Utility for simplifying bulk downloading data from next-generation sequencing repositories, like NCBI SRA, MG-RAST, and iMicrobe.

CircleCI Conda version Conda downloads

Install

Install grabseqs and all dependencies via conda:

conda install grabseqs -c louiejtaylor -c bioconda -c conda-forge

Or with pip (and install the non-Python dependencies yourself):

pip install grabseqs

Note: If you're using SRA data, after you've installed sra-tools, run vdb-config -i and turn off local file caching unless you want extra copies of the downloaded sequences taking up space (read more here).

Quick start

Download all samples from a single SRA Project:

grabseqs sra SRP#######

Or any combination of projects (S/ERP), runs (S/ERR), BioProjects (PRJNA):

grabseqs sra SRR######## ERP####### PRJNA######## ERR########

If you'd like to do a dry run and just get a list of samples that will be downloaded, pass -l:

grabseqs sra -l SRP########

Similar syntax works for MG-RAST:

grabseqs mgrast mgp##### mgm#######

And iMicrobe (prefixing the sample numbers with "s" and project numbers with "p"):

grabseqs imicrobe p4 s3

Detailed usage

See the grabseqs FAQ for detailed troubleshooting tips!

Fun options:

grabseqs sra -t 10 -m metadata.csv -o proj/ -r 3 SRP#######

(translation: use 10 threads, save metadata to proj/metadata.csv, download to the dir proj/, retry failed downloads 3x, get all samples from SRP#######)

◆ Stored data
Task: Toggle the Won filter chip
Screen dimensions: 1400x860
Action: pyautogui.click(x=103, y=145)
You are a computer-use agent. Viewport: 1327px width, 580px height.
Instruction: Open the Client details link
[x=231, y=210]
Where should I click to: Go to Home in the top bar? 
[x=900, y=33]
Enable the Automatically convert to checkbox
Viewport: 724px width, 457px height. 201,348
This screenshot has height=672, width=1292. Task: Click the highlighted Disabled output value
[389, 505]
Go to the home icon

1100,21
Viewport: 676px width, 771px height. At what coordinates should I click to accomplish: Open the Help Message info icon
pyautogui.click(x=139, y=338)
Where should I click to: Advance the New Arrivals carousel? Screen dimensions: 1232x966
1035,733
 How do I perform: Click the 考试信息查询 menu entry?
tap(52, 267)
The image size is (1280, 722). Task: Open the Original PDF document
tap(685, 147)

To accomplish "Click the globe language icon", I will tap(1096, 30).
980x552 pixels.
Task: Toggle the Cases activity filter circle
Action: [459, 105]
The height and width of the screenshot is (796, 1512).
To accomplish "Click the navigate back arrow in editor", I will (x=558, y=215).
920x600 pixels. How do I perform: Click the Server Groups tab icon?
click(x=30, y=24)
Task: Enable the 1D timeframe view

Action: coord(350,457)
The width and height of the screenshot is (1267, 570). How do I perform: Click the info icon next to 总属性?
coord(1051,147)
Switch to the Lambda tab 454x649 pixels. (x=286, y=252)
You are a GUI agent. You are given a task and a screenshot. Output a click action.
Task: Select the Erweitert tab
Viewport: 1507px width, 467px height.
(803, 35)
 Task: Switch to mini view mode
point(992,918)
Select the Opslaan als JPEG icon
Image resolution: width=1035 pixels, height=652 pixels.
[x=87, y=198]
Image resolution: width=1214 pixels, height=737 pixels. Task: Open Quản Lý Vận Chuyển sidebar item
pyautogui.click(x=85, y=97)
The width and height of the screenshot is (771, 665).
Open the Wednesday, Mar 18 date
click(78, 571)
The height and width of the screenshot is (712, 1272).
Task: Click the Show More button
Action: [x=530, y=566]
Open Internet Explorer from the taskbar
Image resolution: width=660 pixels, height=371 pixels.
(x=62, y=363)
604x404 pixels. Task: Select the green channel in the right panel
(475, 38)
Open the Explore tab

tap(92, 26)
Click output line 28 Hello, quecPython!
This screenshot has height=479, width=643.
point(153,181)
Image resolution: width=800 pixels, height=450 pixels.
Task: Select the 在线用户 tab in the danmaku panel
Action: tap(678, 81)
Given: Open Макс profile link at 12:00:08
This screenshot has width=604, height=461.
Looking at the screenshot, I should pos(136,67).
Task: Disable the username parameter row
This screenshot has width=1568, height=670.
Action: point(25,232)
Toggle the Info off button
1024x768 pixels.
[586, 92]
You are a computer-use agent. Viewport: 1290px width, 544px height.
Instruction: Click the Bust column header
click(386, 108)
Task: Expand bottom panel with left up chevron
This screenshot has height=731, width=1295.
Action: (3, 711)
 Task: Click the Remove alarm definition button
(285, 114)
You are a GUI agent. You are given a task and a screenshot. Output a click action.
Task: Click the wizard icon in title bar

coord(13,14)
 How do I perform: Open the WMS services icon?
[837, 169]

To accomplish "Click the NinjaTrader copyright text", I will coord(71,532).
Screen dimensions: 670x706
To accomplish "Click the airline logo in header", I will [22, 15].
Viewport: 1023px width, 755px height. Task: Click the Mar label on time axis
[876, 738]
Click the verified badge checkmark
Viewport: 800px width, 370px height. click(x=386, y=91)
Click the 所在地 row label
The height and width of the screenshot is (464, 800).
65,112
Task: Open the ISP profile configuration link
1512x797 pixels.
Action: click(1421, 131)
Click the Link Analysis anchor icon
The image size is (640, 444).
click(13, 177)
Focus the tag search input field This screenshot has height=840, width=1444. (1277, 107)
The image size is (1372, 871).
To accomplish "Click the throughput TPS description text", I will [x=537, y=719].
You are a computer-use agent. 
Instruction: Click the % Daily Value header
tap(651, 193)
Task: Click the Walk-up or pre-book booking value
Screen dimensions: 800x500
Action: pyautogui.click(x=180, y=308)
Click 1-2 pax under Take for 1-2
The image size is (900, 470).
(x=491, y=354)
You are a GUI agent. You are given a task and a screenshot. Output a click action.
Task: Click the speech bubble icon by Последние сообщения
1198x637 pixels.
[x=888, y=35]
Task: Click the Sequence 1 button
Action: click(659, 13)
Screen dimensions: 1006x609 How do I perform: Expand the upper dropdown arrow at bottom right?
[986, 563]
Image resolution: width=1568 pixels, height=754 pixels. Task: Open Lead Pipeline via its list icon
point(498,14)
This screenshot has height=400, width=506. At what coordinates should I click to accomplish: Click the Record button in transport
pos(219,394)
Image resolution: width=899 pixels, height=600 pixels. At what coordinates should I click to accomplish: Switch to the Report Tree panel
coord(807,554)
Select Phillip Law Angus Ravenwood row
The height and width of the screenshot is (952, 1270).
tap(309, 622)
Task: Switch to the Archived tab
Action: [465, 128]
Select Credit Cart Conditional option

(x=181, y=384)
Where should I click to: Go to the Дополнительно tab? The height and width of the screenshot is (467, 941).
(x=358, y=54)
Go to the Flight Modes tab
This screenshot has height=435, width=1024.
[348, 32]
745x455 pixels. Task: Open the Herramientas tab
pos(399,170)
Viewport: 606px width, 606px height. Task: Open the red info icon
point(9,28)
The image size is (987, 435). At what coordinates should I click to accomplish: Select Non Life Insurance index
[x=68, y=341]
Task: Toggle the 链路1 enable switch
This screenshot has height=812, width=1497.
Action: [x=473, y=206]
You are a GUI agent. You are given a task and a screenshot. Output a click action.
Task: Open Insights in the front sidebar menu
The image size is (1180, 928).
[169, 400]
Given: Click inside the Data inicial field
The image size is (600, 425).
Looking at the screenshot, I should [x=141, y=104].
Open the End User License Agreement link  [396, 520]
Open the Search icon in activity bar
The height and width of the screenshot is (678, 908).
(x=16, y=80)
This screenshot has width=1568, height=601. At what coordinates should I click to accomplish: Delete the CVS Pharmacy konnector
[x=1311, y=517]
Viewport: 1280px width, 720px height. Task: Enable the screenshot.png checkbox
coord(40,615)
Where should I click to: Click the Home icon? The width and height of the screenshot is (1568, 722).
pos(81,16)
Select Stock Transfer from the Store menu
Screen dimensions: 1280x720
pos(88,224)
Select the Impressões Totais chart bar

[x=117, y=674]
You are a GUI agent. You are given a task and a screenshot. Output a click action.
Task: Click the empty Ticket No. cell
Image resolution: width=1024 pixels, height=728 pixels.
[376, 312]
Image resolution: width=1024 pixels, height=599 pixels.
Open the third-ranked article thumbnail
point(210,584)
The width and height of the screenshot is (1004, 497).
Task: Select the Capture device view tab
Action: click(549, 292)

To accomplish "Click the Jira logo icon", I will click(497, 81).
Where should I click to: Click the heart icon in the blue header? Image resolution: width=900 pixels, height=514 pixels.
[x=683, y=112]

◆ Assigned task
Continue the grabseqs guide from its last line. The rows are separate from the grabseqs guide.

◆ Written reply
If you'd like to do a dry run and only get a list of samples that will be downloaded, pass -l:

grabseqs sra -l SRP########

If you'd like to pass your own arguments to fasterq-dump to get data in a slightly different format, you can do so like this:

grabseqs sra SRP####### -r 0 --custom_fqdump_args="--split-spot"

Full usage:

grabseqs sra [-h] [-m METADATA] [-o OUTDIR] [-r RETRIES] [-t THREADS]
             [-f] [-l] [--no_parsing] [--parse_run_ids]
             [--use_fastq_dump]
             id [id ...]

positional arguments:
  id                One or more BioProject, ERR/SRR or ERP/SRP number(s)

optional arguments:
  -h, --help        show this help message and exit
  -m METADATA       filename in which to save SRA metadata (.csv format,
                    relative to OUTDIR)
  -o OUTDIR         directory in which to save output. created if it doesn't
                    exist
  -r RETRIES        number of times to retry download
  -t THREADS        threads to use (for fasterq-dump/pigz)
  -f                force re-download of files
  -l                list (but do not download) samples to be grabbed
  --parse_run_ids   parse SRR/ERR identifers (do not pass straight to fasterq-
                    dump)
  --custom_fqdump_args CUSTOM_FQD_ARGS
                    "string" containing args to pass to fastq-dump
  --use_fastq_dump  use legacy fastq-dump instead of fasterq-dump (no
                    multithreaded downloading)

Downloads .fastq.gz files to OUTDIR (or the working directory if not specified). If the -m flag is passed, saves metadata to OUTDIR with filename METADATA in csv format.

Similar options are available for downloading from MG-RAST:

grabseqs mgrast [-h] [-m METADATA] [-o OUTDIR] [-r RETRIES]
                [-t THREADS] [-f] [-l]
                rastid [rastid ...]

And iMicrobe:

grabseqs imicrobe [-h] [-m METADATA] [-o OUTDIR] [-r RETRIES]
                  [-t THREADS] [-f] [-l]
                  imicrobeid [imicrobeid ...]

Troubleshooting

See the grabseqs FAQ for detailed troubleshooting tips. If the FAQs don't fix your problem, feel free to open an issue!

Dependencies

  • Python 3 (argparse, requests, subprocess, pandas)
  • sra-tools>2.9
  • pigz
  • wget

If you use conda, these will be installed for you!


Changelog

Dev version (not yet released)

  • coming soon!

0.7.0 (2020-01-29)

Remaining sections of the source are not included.